Später stößt die erwachsene Astrid auf das entscheidende Zeichen, das einen uralten heidnischen, animistischen Opfer- und Fruchtbarkeitskult um die Göttin Ostara symbolisiert und der direkt mit ihr zu tun haben scheint, worauf zumindest die Wiederkehr der Träume hinzudeuten scheinen. Bei ihren Nachforschungen rennt sie aber immer wieder gegen eine undurchdringliche Mauer, vor allem bei den Menschen, die ihr nahestehen. Sie wird angelogen oder stößt auf Lebenslügen, damit man in bequemen Illusionen weiterleben kann. Besonders deutlich wird das bei ihrem schon krankhaft und panikartigen rationalen Vater und bei Idas alter Freundin Amelia, die 20 Jahre später in einem vermeintlichen Peace-Ashram in Rumänien lebt, wo sie tagsüber die lächelnde Erleuchtete spielt und abends fürchterliche Schreikrämpfe hat. Und sie lügt über die vergangenen Ereignisse. Auf die Art wird nach und nach über der Welt der Erwachsenen ein dämonisches Netz der Verschwörungen sichtbar, dessen Eckpfeiler ausgerechnet Schule und Elternhaus sind.
Aber dann geht es auch um die Ideen von Mythos, Märchen und Wirklichkeit, und dass es für den einen das eine, für den anderen etwas anderes sein kann. Denn Ostara ist auch die Hauptfigur von Astrids Lieblingsmärchen ihrer Kindheit, das sie erzählt bekommt vom Vater und der es für sie als in Orange getauchtes Schattenspiel aufführt. Ein Schattenspiel wie in Platons Höhlengleichnis, wo Menschen Schatten als Wirklichkeit wahrnehmen. Die Serie lebt, neben der Atmosphäre und der spannenden Story als Mystery-Krimi, von dieser inneren Dramaturgie der Unsicherheit zwischen Einbildung und Wirklichkeit, die am Ende leider einen gewissen dramaturgischen Selbstzweck gewinnt. Da ist EQUINOX dann mehr Psychologie als Mystery.
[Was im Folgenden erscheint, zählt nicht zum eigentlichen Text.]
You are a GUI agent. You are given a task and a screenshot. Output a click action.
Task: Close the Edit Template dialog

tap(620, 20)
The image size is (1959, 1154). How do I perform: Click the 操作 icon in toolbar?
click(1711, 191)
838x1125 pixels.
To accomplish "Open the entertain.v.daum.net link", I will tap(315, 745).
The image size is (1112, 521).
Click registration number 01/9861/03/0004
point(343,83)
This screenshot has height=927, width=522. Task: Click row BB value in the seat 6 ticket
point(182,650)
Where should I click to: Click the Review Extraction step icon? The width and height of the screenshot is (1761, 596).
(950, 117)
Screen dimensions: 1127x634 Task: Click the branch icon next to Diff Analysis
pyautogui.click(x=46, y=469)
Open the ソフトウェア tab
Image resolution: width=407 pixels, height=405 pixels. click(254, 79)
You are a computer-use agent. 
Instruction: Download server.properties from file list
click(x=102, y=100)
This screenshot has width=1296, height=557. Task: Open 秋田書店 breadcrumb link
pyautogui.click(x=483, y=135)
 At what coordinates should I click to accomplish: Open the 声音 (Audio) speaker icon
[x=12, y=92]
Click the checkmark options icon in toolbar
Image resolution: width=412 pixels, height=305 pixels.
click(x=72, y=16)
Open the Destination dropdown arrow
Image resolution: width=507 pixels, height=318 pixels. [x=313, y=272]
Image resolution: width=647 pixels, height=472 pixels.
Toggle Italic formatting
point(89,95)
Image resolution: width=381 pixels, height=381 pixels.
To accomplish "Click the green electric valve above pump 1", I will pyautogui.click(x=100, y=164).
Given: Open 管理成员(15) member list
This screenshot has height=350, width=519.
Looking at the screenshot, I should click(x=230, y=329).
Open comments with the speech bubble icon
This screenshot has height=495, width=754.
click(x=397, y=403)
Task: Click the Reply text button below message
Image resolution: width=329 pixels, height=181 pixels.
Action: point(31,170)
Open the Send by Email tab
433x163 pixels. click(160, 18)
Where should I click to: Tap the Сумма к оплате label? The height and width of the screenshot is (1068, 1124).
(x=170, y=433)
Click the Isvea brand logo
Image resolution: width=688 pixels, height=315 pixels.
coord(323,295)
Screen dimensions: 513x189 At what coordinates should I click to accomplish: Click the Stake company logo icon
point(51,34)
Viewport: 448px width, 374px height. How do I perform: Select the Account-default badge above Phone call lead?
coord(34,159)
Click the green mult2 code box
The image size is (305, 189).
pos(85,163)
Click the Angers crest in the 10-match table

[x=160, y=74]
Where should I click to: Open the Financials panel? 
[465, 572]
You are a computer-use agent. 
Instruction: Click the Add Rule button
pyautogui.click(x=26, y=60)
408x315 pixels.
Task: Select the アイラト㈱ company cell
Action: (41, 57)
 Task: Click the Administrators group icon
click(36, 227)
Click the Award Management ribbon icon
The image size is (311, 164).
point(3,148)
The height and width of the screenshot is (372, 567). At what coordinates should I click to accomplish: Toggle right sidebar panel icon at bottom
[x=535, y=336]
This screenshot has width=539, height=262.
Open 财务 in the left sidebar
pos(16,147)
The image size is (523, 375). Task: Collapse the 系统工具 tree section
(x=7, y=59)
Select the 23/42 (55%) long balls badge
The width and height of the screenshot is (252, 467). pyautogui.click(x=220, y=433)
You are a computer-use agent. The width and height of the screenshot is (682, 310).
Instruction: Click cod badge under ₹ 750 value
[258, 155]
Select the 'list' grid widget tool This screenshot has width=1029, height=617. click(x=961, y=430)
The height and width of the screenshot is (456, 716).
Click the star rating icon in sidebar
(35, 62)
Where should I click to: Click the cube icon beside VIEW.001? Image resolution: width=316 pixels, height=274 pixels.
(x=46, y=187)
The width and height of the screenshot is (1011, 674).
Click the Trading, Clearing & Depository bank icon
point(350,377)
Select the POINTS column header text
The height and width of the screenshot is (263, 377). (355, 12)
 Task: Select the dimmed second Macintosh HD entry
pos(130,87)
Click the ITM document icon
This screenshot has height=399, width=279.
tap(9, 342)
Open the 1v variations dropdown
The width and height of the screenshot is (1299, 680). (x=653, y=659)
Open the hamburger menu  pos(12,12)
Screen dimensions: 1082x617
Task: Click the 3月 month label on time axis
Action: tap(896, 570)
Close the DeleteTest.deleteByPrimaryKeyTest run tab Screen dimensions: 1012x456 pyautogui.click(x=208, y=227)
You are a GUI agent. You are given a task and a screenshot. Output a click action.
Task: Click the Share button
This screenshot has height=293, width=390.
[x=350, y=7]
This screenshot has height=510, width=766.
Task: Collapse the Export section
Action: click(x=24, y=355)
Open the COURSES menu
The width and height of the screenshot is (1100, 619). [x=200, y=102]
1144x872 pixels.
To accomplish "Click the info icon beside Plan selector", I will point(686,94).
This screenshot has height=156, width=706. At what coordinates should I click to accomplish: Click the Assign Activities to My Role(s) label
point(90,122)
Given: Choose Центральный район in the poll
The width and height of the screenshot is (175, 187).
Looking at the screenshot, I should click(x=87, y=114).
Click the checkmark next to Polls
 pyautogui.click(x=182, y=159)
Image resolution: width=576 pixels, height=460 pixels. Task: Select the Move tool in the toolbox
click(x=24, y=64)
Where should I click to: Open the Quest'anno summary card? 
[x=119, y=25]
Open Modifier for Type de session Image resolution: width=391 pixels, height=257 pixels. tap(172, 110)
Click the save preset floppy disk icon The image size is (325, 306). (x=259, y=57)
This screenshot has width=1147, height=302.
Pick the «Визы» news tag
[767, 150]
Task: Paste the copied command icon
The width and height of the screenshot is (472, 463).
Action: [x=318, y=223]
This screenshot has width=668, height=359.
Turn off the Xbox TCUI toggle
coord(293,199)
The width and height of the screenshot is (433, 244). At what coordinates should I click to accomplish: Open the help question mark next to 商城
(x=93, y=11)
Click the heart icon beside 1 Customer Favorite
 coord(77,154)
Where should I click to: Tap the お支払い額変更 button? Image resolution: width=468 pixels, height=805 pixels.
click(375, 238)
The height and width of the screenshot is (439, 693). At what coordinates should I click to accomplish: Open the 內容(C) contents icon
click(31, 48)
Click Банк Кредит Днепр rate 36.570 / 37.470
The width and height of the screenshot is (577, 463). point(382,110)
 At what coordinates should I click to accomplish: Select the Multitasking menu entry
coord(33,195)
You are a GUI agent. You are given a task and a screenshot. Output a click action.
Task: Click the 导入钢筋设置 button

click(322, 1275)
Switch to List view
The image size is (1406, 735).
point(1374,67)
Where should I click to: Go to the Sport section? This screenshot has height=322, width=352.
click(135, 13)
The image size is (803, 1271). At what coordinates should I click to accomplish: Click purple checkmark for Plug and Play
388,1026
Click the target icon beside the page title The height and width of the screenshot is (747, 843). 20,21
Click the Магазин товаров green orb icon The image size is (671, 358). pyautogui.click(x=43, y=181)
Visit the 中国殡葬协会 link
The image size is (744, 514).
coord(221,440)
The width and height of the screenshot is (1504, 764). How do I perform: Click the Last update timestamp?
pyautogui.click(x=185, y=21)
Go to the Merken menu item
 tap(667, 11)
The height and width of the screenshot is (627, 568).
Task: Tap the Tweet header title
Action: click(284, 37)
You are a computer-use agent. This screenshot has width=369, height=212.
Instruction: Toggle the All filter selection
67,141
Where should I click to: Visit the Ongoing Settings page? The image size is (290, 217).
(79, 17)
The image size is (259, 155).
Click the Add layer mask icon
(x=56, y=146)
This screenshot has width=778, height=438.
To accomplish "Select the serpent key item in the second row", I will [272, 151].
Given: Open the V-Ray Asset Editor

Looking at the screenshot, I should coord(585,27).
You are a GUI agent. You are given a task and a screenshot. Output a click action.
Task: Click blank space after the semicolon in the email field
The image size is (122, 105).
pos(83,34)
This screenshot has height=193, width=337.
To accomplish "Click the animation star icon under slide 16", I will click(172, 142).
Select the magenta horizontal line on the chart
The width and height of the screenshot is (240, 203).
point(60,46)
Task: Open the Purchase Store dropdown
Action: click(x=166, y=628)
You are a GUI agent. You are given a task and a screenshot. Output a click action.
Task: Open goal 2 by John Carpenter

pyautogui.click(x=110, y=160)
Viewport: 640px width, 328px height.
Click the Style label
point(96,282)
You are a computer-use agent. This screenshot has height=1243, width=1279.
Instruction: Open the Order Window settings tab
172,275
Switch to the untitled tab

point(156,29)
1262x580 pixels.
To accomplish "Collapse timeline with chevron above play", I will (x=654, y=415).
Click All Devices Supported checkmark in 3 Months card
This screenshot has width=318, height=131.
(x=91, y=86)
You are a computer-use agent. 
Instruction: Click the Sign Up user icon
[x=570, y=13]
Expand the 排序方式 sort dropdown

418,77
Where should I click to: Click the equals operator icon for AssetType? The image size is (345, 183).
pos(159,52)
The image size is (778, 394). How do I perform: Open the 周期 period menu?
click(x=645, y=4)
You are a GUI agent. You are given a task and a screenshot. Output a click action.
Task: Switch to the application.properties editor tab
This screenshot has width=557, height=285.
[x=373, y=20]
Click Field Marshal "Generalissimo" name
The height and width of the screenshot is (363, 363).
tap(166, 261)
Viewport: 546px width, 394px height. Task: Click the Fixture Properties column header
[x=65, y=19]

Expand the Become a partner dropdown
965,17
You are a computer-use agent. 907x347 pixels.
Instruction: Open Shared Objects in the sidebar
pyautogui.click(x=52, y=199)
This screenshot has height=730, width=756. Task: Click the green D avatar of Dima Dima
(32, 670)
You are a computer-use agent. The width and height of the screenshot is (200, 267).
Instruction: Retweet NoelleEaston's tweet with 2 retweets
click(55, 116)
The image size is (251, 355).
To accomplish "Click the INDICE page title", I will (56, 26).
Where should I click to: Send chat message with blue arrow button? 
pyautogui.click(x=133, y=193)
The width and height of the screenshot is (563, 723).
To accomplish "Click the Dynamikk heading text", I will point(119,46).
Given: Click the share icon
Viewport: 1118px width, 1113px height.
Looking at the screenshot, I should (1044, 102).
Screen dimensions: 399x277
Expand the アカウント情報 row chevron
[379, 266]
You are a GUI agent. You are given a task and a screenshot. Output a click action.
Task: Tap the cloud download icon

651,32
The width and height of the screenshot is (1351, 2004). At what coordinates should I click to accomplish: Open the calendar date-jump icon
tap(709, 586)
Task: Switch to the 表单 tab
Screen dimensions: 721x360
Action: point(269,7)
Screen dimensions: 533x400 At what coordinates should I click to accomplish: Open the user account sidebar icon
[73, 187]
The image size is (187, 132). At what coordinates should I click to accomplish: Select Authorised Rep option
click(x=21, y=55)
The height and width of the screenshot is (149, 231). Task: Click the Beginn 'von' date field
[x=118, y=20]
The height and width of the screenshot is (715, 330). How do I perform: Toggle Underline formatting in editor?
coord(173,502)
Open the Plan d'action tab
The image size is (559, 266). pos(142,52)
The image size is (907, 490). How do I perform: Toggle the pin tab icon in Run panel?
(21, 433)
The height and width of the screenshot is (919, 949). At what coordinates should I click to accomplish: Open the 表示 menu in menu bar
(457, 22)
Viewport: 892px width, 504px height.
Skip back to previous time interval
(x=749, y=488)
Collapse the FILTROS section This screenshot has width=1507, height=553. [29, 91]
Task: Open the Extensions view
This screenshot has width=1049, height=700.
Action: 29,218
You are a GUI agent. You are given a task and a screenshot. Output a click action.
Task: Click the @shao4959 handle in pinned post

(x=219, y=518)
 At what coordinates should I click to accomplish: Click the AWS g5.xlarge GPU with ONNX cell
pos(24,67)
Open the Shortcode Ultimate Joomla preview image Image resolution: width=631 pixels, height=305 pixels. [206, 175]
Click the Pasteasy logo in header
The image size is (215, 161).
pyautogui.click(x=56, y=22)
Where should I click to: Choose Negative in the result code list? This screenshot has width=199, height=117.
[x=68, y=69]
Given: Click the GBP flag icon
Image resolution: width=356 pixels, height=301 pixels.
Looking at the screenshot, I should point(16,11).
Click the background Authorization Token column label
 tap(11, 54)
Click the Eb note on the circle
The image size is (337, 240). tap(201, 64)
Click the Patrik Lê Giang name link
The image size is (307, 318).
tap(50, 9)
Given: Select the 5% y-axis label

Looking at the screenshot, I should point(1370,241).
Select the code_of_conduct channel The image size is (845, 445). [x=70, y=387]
Den ganzen Schluss beherrscht diese Unsicherheit, mit langen Szenen von Astrid als Kind in der Psychiatrie, was die Rezeption auf Dauer etwas zu sehr in eine übervolle, vergrübelte Denksportaufgabe kippen lässt, die irgendwie überflüssig wirkt, da man als Zuschauer die Geschichte Idas erzählt bekommen hat. Es sei denn, man würde diese auch als Astrids Imagination entziffern, aber dann würde vieles andere keinen Sinn ergeben. Und irgendwie habe ich mir da gewünscht, dass die Serie diese intellektuellen Achterbahnloopings beenden und einfach mal stehen bleiben würde und sich dem Ostara-Geheimnis überlassen würde. Dass der Schluss dann unbefriedigend abrupt und kurz ist, liegt dann wohl auch daran, dass man auf eine zweite Staffel spekuliert.